▸ Task requirements: Return all of the entries below verbatim, preserving every line and character as given.

▸ Working data:

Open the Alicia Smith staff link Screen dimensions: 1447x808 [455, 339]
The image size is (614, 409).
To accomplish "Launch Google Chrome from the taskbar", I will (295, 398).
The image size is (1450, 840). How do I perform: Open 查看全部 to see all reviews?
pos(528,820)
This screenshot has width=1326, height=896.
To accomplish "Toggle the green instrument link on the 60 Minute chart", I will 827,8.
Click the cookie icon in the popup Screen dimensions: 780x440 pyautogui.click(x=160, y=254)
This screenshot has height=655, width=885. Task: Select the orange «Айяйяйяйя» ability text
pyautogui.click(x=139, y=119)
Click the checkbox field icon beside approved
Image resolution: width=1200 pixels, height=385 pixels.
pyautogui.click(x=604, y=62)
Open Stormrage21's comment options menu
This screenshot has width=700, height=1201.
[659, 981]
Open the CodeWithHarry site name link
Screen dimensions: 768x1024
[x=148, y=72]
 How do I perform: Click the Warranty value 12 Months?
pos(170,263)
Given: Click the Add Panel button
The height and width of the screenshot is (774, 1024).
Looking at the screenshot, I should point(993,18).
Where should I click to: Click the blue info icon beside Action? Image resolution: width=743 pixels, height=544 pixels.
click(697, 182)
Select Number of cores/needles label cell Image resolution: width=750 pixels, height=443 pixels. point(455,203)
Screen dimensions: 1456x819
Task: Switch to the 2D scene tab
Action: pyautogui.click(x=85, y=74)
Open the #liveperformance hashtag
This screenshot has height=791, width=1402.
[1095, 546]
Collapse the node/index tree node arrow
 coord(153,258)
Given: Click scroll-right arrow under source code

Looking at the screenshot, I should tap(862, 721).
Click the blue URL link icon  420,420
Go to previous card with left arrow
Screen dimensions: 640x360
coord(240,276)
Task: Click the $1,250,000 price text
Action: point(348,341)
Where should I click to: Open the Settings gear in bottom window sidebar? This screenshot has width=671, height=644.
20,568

▸ Full solution:
Open the Alicia Smith staff link Screen dimensions: 1447x808 [455, 339]
The image size is (614, 409).
To accomplish "Launch Google Chrome from the taskbar", I will (295, 398).
The image size is (1450, 840). How do I perform: Open 查看全部 to see all reviews?
pos(528,820)
This screenshot has width=1326, height=896.
To accomplish "Toggle the green instrument link on the 60 Minute chart", I will 827,8.
Click the cookie icon in the popup Screen dimensions: 780x440 pyautogui.click(x=160, y=254)
This screenshot has height=655, width=885. Task: Select the orange «Айяйяйяйя» ability text
pyautogui.click(x=139, y=119)
Click the checkbox field icon beside approved
Image resolution: width=1200 pixels, height=385 pixels.
pyautogui.click(x=604, y=62)
Open Stormrage21's comment options menu
This screenshot has width=700, height=1201.
[659, 981]
Open the CodeWithHarry site name link
Screen dimensions: 768x1024
[x=148, y=72]
 How do I perform: Click the Warranty value 12 Months?
pos(170,263)
Given: Click the Add Panel button
The height and width of the screenshot is (774, 1024).
Looking at the screenshot, I should point(993,18).
Where should I click to: Click the blue info icon beside Action? Image resolution: width=743 pixels, height=544 pixels.
click(697, 182)
Select Number of cores/needles label cell Image resolution: width=750 pixels, height=443 pixels. point(455,203)
Screen dimensions: 1456x819
Task: Switch to the 2D scene tab
Action: pyautogui.click(x=85, y=74)
Open the #liveperformance hashtag
This screenshot has height=791, width=1402.
[1095, 546]
Collapse the node/index tree node arrow
 coord(153,258)
Given: Click scroll-right arrow under source code

Looking at the screenshot, I should tap(862, 721).
Click the blue URL link icon  420,420
Go to previous card with left arrow
Screen dimensions: 640x360
coord(240,276)
Task: Click the $1,250,000 price text
Action: point(348,341)
Where should I click to: Open the Settings gear in bottom window sidebar? This screenshot has width=671, height=644.
20,568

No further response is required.